Honey & Fig sponge cake

Phil Yeomans

This Honey & Fig Sponge Cake brings a delightful twist to your baking with its unique BBQ preparation. Infused with the natural sweetness of honey, fresh figs, and a touch of lavender, it’s a perfect dessert for spring gatherings. Easy to make and bake on your BBQ, this cake is sure to impress with its rich, moist texture and irresistible flavour. Whether you're a seasoned BBQ enthusiast or a baking beginner, this recipe is a must-try for any outdoor cooking lover.

Honey & fig sponge cake

Ingredients

250g butter 
9 tbsp of honey
10 fresh figs 
4 eggs 
250g caster sugar 
250g self-raising flour 
1 tsp baking powder 
1 vanilla bean 
Garden lavender 

Method

  1. Place the butter and sugar in a mixing bowl, mix together.

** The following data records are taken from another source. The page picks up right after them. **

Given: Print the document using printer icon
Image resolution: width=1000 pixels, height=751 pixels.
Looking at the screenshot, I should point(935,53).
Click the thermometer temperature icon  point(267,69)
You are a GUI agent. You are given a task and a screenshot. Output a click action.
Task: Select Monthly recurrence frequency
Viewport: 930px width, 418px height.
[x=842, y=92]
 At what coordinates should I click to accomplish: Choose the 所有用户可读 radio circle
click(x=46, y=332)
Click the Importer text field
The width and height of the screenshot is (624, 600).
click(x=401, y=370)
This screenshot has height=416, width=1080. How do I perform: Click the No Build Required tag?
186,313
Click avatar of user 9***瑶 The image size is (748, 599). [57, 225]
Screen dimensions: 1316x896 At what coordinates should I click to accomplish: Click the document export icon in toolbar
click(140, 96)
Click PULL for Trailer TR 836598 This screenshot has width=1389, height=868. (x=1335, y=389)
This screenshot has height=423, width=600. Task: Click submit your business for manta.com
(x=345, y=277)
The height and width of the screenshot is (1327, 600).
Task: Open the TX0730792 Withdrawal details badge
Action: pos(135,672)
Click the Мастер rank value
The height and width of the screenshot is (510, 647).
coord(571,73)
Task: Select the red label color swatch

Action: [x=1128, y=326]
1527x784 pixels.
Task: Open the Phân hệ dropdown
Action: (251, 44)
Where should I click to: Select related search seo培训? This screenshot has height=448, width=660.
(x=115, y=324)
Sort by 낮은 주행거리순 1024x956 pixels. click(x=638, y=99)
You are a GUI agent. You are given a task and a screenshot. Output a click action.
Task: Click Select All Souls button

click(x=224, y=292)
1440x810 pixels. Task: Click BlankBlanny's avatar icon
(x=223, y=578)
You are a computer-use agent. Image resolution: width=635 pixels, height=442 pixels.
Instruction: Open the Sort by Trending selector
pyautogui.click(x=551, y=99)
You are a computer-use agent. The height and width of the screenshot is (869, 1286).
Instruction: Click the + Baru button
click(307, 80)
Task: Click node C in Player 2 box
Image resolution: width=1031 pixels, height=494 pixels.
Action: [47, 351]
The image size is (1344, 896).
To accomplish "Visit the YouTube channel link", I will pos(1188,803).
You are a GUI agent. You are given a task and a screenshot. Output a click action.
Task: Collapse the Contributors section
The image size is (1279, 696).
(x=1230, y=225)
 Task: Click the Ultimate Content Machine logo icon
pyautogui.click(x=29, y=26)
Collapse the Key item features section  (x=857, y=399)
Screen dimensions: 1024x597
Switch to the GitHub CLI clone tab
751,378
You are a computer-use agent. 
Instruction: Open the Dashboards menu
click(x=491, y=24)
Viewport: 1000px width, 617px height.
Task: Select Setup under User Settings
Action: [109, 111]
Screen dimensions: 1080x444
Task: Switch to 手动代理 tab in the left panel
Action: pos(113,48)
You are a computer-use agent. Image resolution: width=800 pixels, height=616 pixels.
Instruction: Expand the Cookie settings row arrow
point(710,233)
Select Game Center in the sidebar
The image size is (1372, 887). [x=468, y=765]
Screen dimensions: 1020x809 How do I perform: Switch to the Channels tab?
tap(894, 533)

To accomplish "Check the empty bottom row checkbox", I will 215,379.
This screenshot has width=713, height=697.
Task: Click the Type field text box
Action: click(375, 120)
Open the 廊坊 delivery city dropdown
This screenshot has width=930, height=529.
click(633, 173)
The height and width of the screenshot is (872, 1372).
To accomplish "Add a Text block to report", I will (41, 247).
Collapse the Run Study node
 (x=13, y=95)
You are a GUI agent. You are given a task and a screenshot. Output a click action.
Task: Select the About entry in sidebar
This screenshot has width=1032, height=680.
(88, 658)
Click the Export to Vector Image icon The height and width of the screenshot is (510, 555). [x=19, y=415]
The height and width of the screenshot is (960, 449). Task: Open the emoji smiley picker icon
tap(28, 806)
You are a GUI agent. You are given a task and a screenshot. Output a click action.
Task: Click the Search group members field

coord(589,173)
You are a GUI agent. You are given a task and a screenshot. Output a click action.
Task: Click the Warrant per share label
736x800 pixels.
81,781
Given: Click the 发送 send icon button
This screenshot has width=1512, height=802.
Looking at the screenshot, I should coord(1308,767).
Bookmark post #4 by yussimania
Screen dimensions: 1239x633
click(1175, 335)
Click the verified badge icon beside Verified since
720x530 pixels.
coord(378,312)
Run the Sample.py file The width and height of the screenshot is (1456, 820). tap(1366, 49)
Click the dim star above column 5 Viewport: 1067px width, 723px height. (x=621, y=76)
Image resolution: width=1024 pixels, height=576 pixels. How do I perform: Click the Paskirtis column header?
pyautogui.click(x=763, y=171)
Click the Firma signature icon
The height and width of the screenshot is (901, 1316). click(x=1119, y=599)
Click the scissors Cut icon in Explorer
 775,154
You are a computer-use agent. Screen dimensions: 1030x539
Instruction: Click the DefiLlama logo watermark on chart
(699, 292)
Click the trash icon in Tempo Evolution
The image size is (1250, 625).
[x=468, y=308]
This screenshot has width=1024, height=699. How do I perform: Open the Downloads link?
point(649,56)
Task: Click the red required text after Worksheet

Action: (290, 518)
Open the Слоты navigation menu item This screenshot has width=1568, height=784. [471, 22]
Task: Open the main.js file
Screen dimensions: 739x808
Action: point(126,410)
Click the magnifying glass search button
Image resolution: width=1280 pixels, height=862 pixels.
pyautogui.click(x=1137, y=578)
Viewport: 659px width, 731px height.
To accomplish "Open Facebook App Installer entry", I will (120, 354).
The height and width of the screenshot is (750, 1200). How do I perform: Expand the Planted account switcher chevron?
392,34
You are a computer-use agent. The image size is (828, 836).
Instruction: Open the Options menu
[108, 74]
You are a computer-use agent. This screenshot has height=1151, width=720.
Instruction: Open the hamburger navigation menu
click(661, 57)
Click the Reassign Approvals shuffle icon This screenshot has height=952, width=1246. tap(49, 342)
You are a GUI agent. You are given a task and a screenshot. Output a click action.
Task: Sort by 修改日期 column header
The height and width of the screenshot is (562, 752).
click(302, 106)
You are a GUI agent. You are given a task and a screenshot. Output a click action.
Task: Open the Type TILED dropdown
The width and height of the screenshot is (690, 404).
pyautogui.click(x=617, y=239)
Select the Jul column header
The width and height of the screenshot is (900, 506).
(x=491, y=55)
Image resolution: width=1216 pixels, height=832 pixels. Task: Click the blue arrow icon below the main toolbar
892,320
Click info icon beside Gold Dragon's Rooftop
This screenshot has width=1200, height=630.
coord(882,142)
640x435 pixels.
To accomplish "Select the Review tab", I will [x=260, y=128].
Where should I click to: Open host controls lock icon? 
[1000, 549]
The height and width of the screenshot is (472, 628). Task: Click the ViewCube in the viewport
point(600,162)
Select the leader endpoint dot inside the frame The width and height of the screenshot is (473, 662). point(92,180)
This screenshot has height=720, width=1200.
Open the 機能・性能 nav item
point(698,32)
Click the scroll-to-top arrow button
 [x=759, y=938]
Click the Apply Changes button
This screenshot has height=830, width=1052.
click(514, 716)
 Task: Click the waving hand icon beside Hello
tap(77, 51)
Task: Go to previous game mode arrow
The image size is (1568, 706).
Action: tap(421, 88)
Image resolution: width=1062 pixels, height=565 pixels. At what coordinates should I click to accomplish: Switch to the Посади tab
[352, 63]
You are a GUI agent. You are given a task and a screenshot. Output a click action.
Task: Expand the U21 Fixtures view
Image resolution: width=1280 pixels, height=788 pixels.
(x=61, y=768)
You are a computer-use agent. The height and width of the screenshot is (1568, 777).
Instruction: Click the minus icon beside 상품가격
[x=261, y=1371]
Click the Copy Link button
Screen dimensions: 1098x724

  2. Add the vanilla paste from the bean. Add the honey. Add the flour and baking powder. Once all incorporated add the eggs slowly until all mixed well together.

  3. Grease a tin or pan with butter, cut the figs in half and sprinkle with brown sugar, place them flesh side down in the pan. Pour over the cake mixture and smooth the edges.

  4. Sprinkle some dry lavender over the top of the cake.

  5. Set up your grill indirectly, place the tin/pan on the grill, cook at 170°C.

  6. The cake will take about 30 minutes. Test using a skewer by placing the skewer in the middle of the cake. When it comes out clean it’s ready. 

Tip: I put a ceramic pizza stone on my grill preheated to 170°C/340°F, I place my tin on the stone for an extra level of protection to prevent burning on the bottom.